--- Problem requirements ---
Reproduce the items word for word, from the line containing "This screenshot has height=400, width=751." through the line containing "[x=473, y=277]", both of those lines included.

--- Task input ---

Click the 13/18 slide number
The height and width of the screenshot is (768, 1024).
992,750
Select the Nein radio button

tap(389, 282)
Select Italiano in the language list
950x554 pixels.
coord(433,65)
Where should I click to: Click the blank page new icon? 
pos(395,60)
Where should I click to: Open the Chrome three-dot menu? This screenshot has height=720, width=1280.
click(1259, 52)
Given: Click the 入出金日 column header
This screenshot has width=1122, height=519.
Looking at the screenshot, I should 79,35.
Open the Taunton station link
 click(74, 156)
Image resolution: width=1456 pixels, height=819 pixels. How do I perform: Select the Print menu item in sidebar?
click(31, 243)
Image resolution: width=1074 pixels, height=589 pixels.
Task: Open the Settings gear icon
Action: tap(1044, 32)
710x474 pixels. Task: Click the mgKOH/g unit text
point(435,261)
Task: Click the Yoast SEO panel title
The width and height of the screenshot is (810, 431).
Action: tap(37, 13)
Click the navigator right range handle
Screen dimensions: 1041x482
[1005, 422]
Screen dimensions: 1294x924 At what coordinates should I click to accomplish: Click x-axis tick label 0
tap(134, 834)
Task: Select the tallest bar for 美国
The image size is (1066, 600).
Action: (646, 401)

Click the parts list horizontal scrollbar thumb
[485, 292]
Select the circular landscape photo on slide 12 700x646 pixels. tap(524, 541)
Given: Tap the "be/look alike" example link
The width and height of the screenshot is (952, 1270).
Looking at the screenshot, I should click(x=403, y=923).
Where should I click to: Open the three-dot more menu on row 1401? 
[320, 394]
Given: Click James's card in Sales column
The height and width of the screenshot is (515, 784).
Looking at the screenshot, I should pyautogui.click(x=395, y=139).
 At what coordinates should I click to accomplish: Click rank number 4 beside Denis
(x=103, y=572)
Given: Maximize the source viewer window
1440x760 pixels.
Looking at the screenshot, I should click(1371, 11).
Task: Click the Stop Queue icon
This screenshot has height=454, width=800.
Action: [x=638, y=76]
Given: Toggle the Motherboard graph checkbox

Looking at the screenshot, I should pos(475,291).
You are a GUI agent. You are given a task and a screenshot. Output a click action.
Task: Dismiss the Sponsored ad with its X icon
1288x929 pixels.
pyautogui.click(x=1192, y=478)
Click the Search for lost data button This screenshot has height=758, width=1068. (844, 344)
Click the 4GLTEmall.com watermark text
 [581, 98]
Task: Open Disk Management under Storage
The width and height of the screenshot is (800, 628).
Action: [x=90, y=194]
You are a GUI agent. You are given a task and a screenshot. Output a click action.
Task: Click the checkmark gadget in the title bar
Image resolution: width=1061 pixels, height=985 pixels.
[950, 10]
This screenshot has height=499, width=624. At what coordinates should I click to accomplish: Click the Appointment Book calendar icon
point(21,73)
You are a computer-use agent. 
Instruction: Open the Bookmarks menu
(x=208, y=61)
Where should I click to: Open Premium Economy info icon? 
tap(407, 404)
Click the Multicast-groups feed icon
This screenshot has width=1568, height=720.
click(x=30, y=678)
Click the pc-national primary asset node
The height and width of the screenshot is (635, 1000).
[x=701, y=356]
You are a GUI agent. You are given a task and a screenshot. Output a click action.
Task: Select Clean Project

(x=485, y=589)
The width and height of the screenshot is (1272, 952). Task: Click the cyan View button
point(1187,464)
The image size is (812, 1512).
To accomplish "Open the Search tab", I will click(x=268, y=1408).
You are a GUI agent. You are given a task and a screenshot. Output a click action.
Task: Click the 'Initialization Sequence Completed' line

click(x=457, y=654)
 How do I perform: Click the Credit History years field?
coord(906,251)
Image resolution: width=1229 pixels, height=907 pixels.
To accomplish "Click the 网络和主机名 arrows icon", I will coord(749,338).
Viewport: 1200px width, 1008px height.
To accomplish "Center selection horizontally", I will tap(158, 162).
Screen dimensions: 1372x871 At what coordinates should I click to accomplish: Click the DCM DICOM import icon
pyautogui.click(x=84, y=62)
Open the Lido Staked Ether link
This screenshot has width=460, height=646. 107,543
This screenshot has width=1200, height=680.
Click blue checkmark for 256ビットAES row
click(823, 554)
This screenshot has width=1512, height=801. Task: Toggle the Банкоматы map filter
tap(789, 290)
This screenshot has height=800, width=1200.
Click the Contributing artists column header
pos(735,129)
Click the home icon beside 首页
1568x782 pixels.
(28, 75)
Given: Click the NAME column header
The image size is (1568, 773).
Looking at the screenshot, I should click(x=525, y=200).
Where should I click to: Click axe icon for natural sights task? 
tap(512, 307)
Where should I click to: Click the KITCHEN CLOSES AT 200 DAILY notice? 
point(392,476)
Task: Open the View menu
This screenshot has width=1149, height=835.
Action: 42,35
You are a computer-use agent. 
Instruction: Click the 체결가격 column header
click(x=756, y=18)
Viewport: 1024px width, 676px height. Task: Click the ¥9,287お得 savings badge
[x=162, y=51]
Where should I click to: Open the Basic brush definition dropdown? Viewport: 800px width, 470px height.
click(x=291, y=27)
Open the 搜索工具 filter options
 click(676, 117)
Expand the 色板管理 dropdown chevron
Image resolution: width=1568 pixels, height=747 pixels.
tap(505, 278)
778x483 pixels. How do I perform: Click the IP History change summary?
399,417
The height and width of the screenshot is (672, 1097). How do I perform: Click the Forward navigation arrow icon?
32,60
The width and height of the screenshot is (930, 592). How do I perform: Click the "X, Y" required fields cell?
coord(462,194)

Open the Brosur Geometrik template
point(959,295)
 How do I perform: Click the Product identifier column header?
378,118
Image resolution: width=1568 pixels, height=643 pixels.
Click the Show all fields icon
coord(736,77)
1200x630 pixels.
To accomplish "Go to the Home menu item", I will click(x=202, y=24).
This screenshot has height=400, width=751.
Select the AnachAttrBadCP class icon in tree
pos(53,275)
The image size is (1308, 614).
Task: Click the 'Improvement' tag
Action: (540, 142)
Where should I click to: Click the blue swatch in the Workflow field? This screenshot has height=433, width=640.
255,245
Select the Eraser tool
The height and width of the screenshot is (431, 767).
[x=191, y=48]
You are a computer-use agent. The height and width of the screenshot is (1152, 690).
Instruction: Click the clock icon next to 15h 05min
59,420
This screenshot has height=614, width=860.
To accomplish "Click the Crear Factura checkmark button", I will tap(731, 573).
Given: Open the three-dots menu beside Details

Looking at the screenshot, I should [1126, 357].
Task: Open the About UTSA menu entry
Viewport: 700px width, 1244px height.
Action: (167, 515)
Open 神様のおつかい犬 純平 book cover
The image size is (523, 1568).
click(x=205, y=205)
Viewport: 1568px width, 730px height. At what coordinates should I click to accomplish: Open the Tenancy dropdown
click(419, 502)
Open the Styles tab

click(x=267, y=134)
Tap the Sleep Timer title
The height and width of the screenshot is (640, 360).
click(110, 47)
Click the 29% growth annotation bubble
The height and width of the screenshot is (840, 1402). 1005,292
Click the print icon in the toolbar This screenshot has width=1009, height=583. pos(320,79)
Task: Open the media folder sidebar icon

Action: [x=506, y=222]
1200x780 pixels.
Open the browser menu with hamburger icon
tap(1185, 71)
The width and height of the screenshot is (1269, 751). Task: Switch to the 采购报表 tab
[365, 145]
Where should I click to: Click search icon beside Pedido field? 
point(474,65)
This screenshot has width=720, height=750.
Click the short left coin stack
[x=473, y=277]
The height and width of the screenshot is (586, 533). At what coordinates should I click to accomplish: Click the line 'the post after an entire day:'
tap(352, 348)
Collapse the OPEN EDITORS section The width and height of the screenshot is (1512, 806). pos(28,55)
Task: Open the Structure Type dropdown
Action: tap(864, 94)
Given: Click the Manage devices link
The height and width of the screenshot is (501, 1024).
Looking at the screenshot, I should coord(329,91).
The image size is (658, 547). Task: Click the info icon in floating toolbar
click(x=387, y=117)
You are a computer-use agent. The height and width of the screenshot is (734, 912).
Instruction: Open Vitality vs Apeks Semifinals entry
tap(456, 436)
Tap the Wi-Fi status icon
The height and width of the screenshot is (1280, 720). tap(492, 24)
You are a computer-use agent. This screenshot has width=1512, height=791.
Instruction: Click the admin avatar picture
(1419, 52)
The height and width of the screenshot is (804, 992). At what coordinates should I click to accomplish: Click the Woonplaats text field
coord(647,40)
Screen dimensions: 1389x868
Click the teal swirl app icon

--- Result of this exercise ---
This screenshot has height=400, width=751.
Select the AnachAttrBadCP class icon in tree
pos(53,275)
The image size is (1308, 614).
Task: Click the 'Improvement' tag
Action: (540, 142)
Where should I click to: Click the blue swatch in the Workflow field? This screenshot has height=433, width=640.
255,245
Select the Eraser tool
The height and width of the screenshot is (431, 767).
[x=191, y=48]
You are a computer-use agent. The height and width of the screenshot is (1152, 690).
Instruction: Click the clock icon next to 15h 05min
59,420
This screenshot has height=614, width=860.
To accomplish "Click the Crear Factura checkmark button", I will tap(731, 573).
Given: Open the three-dots menu beside Details

Looking at the screenshot, I should [1126, 357].
Task: Open the About UTSA menu entry
Viewport: 700px width, 1244px height.
Action: (167, 515)
Open 神様のおつかい犬 純平 book cover
The image size is (523, 1568).
click(x=205, y=205)
Viewport: 1568px width, 730px height. At what coordinates should I click to accomplish: Open the Tenancy dropdown
click(419, 502)
Open the Styles tab

click(x=267, y=134)
Tap the Sleep Timer title
The height and width of the screenshot is (640, 360).
click(110, 47)
Click the 29% growth annotation bubble
The height and width of the screenshot is (840, 1402). 1005,292
Click the print icon in the toolbar This screenshot has width=1009, height=583. pos(320,79)
Task: Open the media folder sidebar icon

Action: [x=506, y=222]
1200x780 pixels.
Open the browser menu with hamburger icon
tap(1185, 71)
The width and height of the screenshot is (1269, 751). Task: Switch to the 采购报表 tab
[365, 145]
Where should I click to: Click search icon beside Pedido field? 
point(474,65)
This screenshot has width=720, height=750.
Click the short left coin stack
[x=473, y=277]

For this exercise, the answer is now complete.